Soliman relembra o surgimento
da World Wide Web, em 1993. Para ela, a Web "gerou uma nova série de
fixações induzidas pela tecnologia e uma delas é a busca do nosso sósia
digital". E a internet fez com que esta busca ficasse muito mais fácil.
"As
oportunidades e complexidades resultantes das inovações visuais e virtuais nas
redes sociais influenciaram a cultura do duplo 'eu'", explica Soliman.
"As pessoas têm acesso muito mais fácil aos seus sósias."
"Por que não
ficamos assustados com essas coisas que, de alguma forma, representam algo que
deveríamos reprimir?", pergunta Golub, referindo-se à visão original dos
sósias.
Ele acha que, na
era digital, todos nós nos acostumamos a ter duas ou, às vezes, mais
identidades: "eus" físicos e "eus" online, com diferentes
vozes nas diversas redes sociais.
Para ele, estamos
"nos voltando para este tipo de brincadeira, esta diversão, esta legião de
fãs dos sósias" para lidar com isso.
"Talvez seja
uma forma de nos sentirmos inteiros outra vez... encontrar uma versão de si
próprio que não pretende roubar sua identidade, nem tirar nada de você, mas que
pode simplesmente tirar uma foto com você e melhorar a sua vida."
A questão dos
sósias passou a ser sobre a conexão a uma comunidade fora da internet.
"As redes
sociais meio que atraem a nós todos para suas bolhas estranhas e a ideia de que
existe alguém igual a nós por aí, vivendo a vida de outra forma, é uma ideia
muito reconfortante", explica a psicanalista Anouchka Grose. Ela passou
pela experiência de ser confundida repetidamente com uma atriz da novela
Hollyoaks, da TV britânica.
Os jovens,
especialmente – talvez os mais pulverizados em diversas identidades online –,
podem buscar conexão com os concursos de sósias fora da internet.
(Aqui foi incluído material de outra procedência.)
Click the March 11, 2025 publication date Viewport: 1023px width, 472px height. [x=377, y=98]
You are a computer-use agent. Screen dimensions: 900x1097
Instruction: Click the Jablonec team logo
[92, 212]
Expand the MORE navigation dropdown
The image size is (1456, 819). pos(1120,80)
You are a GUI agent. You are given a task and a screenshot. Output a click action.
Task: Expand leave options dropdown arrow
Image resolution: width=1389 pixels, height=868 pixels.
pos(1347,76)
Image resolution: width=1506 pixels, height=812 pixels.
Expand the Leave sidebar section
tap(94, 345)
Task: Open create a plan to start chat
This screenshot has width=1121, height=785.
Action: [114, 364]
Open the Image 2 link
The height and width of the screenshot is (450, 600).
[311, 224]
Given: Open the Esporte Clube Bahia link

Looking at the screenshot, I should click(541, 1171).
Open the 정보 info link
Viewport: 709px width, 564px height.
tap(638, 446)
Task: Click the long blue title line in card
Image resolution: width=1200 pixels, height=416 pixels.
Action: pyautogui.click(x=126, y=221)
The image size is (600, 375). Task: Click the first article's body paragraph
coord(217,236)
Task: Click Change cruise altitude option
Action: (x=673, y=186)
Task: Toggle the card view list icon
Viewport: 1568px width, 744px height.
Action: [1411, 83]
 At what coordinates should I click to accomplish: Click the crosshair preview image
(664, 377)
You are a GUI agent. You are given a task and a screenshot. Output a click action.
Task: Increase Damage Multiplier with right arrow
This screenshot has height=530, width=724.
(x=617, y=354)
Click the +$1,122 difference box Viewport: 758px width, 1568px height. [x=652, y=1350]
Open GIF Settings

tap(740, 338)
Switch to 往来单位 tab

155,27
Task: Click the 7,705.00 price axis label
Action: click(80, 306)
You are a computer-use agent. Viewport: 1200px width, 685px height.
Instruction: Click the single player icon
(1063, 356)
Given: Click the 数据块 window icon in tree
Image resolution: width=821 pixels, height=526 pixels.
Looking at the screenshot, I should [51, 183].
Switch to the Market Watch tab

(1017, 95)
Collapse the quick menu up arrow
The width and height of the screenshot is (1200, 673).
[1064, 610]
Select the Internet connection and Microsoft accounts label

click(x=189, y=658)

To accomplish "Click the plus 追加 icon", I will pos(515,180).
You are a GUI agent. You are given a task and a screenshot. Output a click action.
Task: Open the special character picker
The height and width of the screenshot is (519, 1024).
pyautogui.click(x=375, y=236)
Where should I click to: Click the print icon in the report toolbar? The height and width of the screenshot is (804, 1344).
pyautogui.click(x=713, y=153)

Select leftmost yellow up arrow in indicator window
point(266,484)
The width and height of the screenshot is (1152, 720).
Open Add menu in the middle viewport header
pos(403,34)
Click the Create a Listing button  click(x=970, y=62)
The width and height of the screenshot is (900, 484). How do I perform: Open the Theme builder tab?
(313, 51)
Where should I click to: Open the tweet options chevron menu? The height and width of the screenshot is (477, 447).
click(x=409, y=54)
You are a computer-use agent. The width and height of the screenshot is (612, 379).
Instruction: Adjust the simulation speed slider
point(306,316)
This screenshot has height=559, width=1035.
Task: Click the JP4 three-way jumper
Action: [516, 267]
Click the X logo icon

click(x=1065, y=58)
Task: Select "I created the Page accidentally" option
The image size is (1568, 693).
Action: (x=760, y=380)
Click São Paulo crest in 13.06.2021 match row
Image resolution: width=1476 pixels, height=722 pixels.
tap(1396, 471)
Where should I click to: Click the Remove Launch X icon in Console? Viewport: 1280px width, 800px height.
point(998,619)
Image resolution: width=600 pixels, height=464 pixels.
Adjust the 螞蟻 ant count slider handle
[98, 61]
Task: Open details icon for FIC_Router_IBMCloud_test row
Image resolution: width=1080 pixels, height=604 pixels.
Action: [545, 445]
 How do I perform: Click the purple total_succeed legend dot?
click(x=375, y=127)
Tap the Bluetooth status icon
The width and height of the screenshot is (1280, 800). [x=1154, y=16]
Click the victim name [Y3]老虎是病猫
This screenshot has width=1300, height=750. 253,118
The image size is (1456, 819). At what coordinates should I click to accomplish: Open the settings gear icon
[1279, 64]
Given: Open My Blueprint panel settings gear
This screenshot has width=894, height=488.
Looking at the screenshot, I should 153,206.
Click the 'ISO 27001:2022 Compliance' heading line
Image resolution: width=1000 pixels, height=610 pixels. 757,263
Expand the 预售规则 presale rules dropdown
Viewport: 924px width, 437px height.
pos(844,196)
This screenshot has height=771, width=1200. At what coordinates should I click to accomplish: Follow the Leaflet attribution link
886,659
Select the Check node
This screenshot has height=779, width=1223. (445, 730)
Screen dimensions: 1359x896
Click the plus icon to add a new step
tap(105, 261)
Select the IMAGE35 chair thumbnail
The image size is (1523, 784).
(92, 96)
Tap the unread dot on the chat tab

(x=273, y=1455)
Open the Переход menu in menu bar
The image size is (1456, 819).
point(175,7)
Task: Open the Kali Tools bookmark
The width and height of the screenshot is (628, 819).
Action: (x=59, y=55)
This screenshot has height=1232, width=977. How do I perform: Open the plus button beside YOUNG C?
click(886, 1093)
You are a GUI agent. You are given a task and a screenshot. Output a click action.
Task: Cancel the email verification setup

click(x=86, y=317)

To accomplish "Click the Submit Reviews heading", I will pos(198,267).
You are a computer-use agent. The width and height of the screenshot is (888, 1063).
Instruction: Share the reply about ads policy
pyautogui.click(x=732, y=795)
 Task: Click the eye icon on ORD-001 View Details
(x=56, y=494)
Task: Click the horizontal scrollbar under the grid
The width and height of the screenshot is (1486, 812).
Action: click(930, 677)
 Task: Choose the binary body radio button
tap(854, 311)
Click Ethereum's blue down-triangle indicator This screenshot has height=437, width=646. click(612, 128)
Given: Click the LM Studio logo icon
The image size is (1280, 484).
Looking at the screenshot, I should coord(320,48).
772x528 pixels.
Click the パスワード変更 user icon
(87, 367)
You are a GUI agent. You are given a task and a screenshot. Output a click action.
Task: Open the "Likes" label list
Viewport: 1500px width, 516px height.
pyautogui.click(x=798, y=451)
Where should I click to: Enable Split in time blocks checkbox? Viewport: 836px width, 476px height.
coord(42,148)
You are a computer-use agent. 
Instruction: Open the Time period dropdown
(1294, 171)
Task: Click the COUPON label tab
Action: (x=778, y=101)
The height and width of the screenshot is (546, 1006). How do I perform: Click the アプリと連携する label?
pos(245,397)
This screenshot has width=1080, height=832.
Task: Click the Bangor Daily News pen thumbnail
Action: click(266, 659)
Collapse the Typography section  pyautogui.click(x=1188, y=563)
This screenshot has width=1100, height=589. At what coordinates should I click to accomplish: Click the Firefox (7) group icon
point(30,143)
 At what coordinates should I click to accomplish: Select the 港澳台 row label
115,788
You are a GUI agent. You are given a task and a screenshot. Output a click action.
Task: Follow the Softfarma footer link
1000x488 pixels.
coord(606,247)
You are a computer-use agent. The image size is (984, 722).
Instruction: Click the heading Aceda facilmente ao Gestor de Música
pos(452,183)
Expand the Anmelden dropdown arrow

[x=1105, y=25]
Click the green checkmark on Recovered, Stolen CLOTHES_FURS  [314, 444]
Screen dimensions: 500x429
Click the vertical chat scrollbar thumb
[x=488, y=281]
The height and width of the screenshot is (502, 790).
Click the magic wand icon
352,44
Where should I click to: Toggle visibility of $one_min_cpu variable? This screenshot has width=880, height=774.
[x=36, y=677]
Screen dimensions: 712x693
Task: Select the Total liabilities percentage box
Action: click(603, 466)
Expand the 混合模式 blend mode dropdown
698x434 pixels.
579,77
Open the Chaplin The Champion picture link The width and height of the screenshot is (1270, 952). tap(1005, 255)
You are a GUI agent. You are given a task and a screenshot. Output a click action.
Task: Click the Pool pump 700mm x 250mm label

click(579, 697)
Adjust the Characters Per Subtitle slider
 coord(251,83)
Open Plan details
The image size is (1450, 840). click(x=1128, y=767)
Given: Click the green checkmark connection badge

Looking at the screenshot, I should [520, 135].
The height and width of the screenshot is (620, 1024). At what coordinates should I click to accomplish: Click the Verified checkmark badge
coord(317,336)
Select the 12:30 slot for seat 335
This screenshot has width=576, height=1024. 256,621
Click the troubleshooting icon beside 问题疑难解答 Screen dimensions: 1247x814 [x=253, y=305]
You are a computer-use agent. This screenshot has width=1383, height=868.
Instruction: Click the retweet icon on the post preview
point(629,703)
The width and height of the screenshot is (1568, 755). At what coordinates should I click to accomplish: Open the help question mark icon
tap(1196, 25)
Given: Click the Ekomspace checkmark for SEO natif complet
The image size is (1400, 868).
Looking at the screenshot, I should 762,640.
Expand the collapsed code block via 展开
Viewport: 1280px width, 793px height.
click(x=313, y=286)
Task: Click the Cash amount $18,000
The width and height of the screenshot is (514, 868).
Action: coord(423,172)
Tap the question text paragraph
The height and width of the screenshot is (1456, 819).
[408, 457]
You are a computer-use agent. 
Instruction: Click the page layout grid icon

E, viralidade
digital à parte, estes encontros parecem ocorrer no ambiente saudável das
feiras rurais, com cartazes simples convidando as pessoas a comparecer e
pequenos prêmios em dinheiro para os vencedores.
Mas a diversão
talvez não dure muito tempo. No lado oposto ao fenômeno dos sósias, surge no
horizonte digital o espectro dos deep fakes – sósias falsos que podem nos levar
a pensar que são os originais.
"A
inteligência artificial irá perturbar muitas coisas nas nossas vidas",
prevê Golub.
Para ele, a fase
atual, de brincadeiras agradáveis em torno dos sósias, pode acabar tendo vida
curta, "quando começarmos a ver alguns dos perigos reais que [os deep
fakes] podem trazer. Acho melhor aproveitar a diversão enquanto pudermos."